**Problem to solve**
Pick up the piece below on car-centric towns and walkable life in Japan right after its last sentence, and keep writing it in the same voice.

** begin Selection **

I grew up in a town built for cars. There were very few bike lanes or sidewalks, but every store had a parking lot and every house had a big wide driveway. Street parking was free. My dad, a bearded ex-hippie professor who would rather ride his bike to work, lamented the driving culture. With everyone trapped inside their steel cages, he said, the chance of meeting new people was diminished; loneliness and social isolation were the result. He also complained about the inefficient sprawl that road-centric development produced, and the environmental degradation.
He wasn’t wrong about any of those things. When I moved to Japan as an adult, I experienced the polar opposite of my Texas town. I found incredible freedom and convenience in being able to walk out of my house and just take a train to anywhere I wanted to go, without having to worry about filling up my gas tank, avoiding accidents, or finding a place to park. I constantly met new and interesting people on the street, and often would discover excellent new shops and restaurants just by walking past them.

** end Selection **
** begin Information supplied **

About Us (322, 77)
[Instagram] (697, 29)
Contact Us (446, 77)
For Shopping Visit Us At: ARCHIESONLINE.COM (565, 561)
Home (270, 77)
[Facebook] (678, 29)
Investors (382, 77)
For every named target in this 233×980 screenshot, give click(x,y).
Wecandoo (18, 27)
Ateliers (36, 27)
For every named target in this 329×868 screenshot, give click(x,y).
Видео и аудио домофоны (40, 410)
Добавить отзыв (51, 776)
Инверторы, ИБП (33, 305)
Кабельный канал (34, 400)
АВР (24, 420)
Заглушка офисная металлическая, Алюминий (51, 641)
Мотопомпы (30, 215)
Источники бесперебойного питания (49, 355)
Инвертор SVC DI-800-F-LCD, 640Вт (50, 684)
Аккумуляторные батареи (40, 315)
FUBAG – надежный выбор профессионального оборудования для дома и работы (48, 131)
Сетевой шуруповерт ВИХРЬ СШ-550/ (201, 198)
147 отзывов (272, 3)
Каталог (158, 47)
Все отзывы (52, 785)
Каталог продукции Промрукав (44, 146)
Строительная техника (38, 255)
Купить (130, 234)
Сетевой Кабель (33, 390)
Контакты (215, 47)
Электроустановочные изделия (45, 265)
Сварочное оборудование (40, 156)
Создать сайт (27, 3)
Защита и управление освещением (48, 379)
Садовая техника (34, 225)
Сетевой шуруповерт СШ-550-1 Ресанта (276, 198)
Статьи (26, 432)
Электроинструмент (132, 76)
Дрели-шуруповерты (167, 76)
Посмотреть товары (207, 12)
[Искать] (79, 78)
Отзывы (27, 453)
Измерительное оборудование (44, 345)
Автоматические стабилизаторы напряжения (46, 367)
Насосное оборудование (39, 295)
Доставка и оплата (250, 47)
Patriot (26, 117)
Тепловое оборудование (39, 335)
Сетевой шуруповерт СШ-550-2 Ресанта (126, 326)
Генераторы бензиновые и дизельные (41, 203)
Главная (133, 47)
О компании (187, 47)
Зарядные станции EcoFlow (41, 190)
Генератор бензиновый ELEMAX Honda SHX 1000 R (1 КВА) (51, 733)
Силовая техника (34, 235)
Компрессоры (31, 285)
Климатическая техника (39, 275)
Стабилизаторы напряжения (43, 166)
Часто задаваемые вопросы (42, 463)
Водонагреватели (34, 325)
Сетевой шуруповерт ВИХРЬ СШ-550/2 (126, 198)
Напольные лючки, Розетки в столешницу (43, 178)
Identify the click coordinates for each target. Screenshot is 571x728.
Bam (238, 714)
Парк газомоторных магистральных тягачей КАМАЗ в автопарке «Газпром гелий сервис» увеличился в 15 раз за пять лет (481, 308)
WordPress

** end Information supplied **

**Exercise answer**
Like many Americans who live in East Asia, Europe, or other places with dense transit-centric cities, I returned to the U.S. wishing that I could transform the suburban wastelands of my youth into something closer to what I had enjoyed overseas. I wasn’t alone.
Over the past few years, the twin ideas of density and public transit have inspired a generation of youth. Much of this has taken the form of a rebellion against car culture, with the famous rest stop at Breezewood, Pennsylvania becoming an icon of everything that young lefty types said they wanted to change about America.
In recent years, you could be forgiven for thinking that the movement against cars was building into a wave. Young Americans love socialism, and being socialist increasingly seemed to mean opposing car-centric development. Online movements like NUMTOT (New Urbanist Memes for Transit Oriented Teens) were all the rage in the late 2010s. A wildly ambitious map of an imagined future high-speed rail system repeatedly made the online rounds, and a steady drumbeat of op-eds reminded us that cars are killing machines. “Ban cars” became a popular slogan on social media. When the Green New Deal came out in 2019, one of the biggest criticisms of it — at least from the left — was that it didn’t pay enough attention to changing the way American cities are built. Environmentalists even began to turn against the idea of electric vehicles as the way to decarbonize transportation, arguing that development patterns had to change wholesale instead.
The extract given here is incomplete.